As reported by the Hong Kong Free Press (HKFP), the University sent a request on Thursday, 7 October, for the removal of the statue by the following Wednesday at 5 PM. “If you fail to remove the sculpture … it will be deemed abandoned,” the letter said.
The terse request follows the stricter national security laws that led to the crackdowns of many pro-democracy groups, including the Alliance. The Alliance was disbanded after several of its leaders were arrested due to these new laws.
The ownership of this statue came into question after the letter from HKU was delivered to the Alliance. The history of the statue began when the artist, Danish Jens Galschiøt, lent his statue to be installed at the university campus.
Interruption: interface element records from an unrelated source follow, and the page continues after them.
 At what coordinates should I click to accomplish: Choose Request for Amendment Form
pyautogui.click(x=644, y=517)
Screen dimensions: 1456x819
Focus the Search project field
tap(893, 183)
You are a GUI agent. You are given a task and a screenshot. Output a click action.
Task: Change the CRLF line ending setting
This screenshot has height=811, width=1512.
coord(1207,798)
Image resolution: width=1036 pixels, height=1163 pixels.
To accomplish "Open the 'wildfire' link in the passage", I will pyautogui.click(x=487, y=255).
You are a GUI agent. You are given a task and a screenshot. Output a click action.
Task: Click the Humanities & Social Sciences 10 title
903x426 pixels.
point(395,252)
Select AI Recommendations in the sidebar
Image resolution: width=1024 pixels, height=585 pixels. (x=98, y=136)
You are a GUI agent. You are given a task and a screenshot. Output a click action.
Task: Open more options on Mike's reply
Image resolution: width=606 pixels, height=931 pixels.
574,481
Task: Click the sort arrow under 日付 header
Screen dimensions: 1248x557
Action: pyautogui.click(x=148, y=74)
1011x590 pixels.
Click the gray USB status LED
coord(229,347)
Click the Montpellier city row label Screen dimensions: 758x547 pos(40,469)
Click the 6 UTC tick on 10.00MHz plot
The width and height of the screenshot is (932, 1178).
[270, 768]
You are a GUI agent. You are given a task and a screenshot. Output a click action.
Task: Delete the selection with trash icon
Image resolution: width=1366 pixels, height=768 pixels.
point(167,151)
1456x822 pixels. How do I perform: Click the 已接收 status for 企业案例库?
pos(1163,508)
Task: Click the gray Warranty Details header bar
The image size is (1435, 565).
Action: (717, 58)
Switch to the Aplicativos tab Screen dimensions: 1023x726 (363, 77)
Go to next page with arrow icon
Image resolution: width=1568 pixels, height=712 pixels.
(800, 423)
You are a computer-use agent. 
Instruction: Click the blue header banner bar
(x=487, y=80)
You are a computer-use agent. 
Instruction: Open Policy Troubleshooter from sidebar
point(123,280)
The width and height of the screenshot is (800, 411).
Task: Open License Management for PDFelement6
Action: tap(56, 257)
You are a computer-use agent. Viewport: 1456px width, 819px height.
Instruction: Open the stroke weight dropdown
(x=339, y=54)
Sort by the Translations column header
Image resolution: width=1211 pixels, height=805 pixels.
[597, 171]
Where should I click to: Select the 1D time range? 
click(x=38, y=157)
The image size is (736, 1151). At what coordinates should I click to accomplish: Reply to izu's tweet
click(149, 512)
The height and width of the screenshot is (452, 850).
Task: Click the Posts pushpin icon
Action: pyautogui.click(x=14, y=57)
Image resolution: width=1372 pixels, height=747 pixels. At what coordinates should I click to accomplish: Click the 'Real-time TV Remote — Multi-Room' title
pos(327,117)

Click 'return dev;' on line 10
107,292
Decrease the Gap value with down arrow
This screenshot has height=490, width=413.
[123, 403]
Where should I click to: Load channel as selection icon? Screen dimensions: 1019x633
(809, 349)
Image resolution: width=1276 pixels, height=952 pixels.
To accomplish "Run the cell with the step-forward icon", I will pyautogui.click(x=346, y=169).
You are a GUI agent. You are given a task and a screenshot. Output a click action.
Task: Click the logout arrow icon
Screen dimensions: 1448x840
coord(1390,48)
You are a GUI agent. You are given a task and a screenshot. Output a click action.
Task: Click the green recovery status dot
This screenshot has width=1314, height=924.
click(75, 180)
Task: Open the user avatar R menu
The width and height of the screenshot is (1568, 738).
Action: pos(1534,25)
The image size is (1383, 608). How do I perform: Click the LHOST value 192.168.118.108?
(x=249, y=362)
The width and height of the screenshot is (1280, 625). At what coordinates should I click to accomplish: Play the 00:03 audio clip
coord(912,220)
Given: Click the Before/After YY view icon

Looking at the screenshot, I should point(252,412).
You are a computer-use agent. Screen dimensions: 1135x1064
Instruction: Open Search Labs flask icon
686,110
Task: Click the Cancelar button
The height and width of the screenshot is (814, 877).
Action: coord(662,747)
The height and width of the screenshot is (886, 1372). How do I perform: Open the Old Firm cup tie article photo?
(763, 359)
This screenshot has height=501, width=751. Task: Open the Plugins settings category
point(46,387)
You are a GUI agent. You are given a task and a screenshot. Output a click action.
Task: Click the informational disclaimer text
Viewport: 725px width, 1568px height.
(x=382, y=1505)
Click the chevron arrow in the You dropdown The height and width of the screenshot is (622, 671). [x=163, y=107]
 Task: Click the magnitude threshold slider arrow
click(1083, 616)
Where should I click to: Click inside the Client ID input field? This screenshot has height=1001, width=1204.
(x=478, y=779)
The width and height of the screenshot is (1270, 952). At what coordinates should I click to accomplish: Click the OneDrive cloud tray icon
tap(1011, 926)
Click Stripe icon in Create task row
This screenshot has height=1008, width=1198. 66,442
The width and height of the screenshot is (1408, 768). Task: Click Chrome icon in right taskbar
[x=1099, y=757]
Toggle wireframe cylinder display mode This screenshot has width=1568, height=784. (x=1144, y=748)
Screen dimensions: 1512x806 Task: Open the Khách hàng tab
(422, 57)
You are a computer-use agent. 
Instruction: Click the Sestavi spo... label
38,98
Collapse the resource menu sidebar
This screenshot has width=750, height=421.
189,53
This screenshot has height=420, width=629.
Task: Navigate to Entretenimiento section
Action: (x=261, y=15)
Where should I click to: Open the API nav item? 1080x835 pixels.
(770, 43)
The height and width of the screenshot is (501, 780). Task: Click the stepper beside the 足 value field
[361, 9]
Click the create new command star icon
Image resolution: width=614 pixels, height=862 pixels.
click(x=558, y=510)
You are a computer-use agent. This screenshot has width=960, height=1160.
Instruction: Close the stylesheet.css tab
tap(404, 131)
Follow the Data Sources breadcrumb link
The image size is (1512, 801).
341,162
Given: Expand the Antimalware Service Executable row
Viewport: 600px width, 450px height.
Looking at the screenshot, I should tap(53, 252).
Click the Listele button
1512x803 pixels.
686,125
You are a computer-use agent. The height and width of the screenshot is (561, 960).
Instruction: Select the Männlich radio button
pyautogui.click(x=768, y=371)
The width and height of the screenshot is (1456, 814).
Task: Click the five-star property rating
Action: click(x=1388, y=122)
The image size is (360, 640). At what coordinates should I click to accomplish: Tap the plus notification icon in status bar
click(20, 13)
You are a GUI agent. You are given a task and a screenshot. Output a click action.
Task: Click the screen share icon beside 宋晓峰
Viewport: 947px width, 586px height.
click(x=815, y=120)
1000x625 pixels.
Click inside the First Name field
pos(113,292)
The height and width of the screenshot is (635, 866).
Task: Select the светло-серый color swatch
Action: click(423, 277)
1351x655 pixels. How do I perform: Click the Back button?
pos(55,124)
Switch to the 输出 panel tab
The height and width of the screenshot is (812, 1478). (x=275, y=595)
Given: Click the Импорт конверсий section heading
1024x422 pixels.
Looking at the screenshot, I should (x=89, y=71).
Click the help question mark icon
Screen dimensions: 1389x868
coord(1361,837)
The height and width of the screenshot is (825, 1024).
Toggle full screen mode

While the statue was considered a gift to the Alliance, Galschiøt still claims that he still has the rights of ownership and the statue was lent to the Alliance for a permanent exhibition.
As of 12 October, the University still holds its deadline for the statue removal, despite two typhoons in the past week and the logistical difficulties of a roughly 2-ton, 8-meter statue. The Alliance is still seeking clarification as to the fate of the statue and what the University plans to do with it.
As for the artist? Galschiøt claims that he will seek legal damages if the statue was destroyed or damaged. He told HKFP that the university never contacted him about the removal of the sculpture. “Nobody talked to me. I just hear about it from the press.”
The University’s Pillar of Shame is one in a series of Galschiøt’s statues of the same name. The statues depict hundreds of bodies twisted into a pillar, with faces depicting agony and fear. The statues are meant to symbolize grief and loss, with the artist calling it a “Nobel Prize for Injustice”. The statues are installed in cities like Rome, Mexico, and Berlin. In Hong Kong, the statue is meant to represent the lives lost during the Tiananmen Square massacre in 1989. Every year, students and faculty clean the statue as a way to remember the event.